ポケモンGO誕生のきっかけは、2014年にGoogleが公開したエイプリルフール企画だった──このエピソード自体はかなり知られているものです。エイプリルフール企画「ポケモンチャレンジ」は、Google Map上に151種類のポケモンが登場し、ユーザーがそれを捕まえられるという内容。全151種類のポケモンを捕まえたユーザーには、Googleからポケモンマスターの認定書が送られる「ジョーク」も話題になりました。

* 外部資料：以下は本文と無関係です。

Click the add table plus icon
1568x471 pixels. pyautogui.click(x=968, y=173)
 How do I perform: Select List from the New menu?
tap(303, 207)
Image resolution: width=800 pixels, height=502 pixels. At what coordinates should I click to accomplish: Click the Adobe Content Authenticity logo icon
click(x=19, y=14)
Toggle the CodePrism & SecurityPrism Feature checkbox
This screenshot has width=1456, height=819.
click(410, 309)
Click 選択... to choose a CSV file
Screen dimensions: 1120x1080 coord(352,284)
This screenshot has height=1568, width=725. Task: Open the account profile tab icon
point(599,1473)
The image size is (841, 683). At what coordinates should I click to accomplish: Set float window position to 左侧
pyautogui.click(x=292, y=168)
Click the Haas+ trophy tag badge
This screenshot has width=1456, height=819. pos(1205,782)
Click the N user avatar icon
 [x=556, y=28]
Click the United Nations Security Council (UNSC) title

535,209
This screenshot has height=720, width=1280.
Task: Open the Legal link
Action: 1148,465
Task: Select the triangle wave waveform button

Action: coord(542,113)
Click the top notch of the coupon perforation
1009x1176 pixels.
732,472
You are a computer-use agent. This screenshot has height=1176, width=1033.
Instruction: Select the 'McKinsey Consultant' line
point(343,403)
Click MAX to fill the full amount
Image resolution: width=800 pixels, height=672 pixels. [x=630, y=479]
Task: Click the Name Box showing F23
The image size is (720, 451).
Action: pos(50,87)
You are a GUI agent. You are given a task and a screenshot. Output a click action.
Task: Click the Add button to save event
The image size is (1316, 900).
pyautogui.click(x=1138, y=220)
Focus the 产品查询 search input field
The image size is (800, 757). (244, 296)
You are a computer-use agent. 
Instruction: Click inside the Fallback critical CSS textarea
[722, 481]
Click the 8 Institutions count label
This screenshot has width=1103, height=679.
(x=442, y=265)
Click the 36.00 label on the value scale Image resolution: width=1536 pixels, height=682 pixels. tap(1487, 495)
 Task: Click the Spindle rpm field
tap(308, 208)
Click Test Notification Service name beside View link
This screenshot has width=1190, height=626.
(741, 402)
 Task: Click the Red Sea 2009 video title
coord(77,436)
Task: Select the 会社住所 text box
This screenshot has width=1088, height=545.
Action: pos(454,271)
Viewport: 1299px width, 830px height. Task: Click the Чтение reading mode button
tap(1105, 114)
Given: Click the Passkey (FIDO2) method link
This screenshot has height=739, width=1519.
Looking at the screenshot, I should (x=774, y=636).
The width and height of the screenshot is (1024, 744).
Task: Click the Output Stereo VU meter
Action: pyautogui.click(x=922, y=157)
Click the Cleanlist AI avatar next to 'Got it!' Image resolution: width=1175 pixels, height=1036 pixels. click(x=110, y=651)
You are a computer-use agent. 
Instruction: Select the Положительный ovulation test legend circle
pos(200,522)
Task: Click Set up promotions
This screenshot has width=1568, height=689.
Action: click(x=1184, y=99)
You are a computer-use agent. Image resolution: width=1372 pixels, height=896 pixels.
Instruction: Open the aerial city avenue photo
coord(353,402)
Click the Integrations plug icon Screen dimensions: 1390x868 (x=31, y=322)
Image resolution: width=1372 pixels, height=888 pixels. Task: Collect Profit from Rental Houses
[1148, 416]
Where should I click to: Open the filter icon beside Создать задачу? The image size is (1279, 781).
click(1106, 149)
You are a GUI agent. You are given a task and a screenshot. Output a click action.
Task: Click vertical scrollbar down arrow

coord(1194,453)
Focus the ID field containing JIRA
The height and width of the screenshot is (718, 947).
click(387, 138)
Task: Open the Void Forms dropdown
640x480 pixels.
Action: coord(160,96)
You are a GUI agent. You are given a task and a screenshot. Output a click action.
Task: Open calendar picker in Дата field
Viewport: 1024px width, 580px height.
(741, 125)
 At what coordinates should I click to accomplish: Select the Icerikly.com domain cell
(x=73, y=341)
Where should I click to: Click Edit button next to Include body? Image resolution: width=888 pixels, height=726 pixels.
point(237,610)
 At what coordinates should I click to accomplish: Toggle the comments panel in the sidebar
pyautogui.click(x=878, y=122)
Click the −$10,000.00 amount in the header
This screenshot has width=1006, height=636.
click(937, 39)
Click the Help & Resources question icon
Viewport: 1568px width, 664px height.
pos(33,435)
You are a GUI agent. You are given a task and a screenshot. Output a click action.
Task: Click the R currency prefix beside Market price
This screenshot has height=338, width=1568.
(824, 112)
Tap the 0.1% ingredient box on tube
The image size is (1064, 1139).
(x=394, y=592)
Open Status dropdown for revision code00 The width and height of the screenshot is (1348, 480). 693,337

このポケモンチャレンジを企画したのが、当時Googleのエンジニアで、現在は米ナイアンティックでポケモンGOのゲームディレクターを務める野村氏だったのです。

最初のエイプリルフール企画はドラクエだった

野村氏は2011年にGoogleジャパンに入社。後にGoogle本社に転勤し、Google Mapの開発チームに所属していました。

Googleには「毎年エイプリルフールに何か面白いことをしよう」という伝統があったといいます。​​​​​​そこで野村氏は「Google Mapをドラクエ風にしたら面白いんじゃないか」と思いつきました。野村氏は早速デモを作成し、具体的な企画を立案。そして2012年4月1日に公開したのが、地図をファミコン版ドラクエ風にしたGoogle Mapでした。



このドラクエ風のGoogle Mapは大好評だったといい、翌年にはGoogle Mapで宝探しをするエイプリルフールネタも公開されました。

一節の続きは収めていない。